Express the lines of the records starting at the line that contains "Click the arrow icon in follow-up field" and ending at the line that contains "Looking at the screenshot, I should 63,540." as a Markdown table. Use the columns "Number" and "Text", give each line its own row with a running number, and leave out any blank lines.

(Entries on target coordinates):
--------------------------------
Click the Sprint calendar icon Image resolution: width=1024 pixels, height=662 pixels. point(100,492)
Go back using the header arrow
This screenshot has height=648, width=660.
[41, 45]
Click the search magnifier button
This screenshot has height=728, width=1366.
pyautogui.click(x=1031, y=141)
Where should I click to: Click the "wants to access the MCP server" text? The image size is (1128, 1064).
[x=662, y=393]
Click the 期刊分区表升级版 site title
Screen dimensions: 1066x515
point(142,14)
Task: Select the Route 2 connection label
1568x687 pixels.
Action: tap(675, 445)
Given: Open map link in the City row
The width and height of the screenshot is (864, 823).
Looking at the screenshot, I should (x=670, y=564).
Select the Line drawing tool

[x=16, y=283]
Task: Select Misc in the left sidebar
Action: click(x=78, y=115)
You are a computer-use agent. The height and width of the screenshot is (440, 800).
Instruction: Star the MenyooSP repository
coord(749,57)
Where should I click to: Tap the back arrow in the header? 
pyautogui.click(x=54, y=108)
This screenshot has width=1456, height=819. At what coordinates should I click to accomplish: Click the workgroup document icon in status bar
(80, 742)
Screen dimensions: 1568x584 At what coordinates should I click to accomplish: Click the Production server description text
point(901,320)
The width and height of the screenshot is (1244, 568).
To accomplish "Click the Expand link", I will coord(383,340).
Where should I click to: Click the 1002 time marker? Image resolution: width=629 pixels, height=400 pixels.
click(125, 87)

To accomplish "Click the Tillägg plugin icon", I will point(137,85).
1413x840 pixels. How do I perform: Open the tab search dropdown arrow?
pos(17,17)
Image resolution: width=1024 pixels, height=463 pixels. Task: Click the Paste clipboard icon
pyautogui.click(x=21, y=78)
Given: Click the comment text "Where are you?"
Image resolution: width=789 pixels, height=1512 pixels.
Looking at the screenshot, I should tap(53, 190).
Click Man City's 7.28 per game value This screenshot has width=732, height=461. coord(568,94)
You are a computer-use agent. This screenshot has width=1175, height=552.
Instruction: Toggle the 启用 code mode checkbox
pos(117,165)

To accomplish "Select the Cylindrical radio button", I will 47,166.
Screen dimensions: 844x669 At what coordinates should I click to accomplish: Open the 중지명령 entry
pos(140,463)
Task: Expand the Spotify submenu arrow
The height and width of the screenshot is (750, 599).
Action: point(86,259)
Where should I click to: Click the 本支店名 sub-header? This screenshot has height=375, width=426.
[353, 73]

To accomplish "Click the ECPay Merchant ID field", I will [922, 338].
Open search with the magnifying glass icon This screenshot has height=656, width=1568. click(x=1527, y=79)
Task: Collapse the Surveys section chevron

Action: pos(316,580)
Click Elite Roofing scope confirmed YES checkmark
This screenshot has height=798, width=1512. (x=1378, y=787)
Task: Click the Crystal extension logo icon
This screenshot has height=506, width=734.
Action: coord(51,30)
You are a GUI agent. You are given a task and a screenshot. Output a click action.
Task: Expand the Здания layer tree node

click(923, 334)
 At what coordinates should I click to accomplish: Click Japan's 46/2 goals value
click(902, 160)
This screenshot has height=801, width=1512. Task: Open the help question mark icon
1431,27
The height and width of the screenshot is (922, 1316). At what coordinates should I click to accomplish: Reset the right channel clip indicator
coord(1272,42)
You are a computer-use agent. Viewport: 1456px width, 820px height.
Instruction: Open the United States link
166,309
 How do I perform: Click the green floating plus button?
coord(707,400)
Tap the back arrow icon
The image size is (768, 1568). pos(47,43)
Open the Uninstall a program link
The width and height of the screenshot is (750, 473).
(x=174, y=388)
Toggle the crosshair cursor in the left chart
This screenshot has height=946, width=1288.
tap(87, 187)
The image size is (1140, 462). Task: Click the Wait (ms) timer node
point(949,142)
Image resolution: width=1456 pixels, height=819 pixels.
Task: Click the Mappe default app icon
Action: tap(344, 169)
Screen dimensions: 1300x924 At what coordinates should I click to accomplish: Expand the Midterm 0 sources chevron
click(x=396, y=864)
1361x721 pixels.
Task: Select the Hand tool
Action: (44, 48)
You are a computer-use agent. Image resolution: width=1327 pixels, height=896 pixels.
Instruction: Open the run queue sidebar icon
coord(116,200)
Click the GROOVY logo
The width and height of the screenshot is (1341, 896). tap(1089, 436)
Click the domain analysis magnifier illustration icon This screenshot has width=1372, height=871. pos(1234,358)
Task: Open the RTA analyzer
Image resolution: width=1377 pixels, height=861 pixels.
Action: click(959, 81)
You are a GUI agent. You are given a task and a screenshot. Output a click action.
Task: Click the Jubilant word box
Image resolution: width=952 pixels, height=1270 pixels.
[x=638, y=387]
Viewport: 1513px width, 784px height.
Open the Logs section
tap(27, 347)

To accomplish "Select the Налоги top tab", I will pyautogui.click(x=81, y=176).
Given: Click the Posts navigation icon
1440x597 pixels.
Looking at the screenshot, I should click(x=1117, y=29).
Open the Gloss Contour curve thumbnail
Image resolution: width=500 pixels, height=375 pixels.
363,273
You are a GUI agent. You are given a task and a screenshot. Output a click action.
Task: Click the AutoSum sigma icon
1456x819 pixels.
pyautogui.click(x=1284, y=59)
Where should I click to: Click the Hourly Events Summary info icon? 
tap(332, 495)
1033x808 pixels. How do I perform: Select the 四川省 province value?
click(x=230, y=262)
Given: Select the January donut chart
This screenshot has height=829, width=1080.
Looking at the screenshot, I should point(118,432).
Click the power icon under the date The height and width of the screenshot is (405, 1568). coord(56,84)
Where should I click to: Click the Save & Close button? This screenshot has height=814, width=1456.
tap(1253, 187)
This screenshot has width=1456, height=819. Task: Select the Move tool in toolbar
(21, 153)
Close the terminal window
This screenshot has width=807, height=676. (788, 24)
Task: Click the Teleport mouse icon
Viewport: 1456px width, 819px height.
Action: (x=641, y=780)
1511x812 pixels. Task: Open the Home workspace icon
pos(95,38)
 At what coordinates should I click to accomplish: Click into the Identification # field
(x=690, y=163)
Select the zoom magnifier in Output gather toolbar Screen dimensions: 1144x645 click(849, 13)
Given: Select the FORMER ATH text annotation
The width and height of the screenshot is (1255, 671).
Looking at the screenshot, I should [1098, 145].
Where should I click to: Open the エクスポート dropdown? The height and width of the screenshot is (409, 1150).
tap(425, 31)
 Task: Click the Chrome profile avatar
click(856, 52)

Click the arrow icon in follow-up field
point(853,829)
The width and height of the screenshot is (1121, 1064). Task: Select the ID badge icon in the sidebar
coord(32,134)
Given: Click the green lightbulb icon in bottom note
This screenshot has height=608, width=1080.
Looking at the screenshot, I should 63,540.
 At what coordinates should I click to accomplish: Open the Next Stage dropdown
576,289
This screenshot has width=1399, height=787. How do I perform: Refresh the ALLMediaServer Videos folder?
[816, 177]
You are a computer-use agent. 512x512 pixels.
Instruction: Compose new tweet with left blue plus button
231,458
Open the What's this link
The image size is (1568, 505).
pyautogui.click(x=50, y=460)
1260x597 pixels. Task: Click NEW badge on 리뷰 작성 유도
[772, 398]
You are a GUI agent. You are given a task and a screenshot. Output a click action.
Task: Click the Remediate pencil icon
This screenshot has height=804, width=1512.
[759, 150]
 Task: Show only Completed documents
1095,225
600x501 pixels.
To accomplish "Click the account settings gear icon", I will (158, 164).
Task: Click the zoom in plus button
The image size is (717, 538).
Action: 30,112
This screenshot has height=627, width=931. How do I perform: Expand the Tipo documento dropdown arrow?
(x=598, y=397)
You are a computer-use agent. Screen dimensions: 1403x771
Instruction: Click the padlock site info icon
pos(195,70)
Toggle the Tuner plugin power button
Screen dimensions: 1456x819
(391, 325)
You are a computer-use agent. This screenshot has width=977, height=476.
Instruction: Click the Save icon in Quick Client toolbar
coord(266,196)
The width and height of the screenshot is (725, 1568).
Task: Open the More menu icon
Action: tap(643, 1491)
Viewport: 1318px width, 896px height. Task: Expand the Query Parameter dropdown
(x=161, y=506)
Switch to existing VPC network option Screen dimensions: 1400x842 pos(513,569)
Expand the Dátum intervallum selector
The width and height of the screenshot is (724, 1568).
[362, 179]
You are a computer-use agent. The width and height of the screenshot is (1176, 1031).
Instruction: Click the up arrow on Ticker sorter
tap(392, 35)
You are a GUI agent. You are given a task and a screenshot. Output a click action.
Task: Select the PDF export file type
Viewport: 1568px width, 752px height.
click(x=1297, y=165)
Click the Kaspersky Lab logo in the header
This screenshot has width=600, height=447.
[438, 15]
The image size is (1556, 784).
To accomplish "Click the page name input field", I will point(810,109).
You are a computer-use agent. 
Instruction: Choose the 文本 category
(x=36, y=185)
--------------------------------
(Task result):
| Number | Text |
|---|---|
| 1 | Click the arrow icon in follow-up field |
| 2 | point(853,829) |
| 3 | The width and height of the screenshot is (1121, 1064). Task: Select the ID badge icon in the sidebar |
| 4 | coord(32,134) |
| 5 | Given: Click the green lightbulb icon in bottom note |
| 6 | This screenshot has height=608, width=1080. |
| 7 | Looking at the screenshot, I should 63,540. |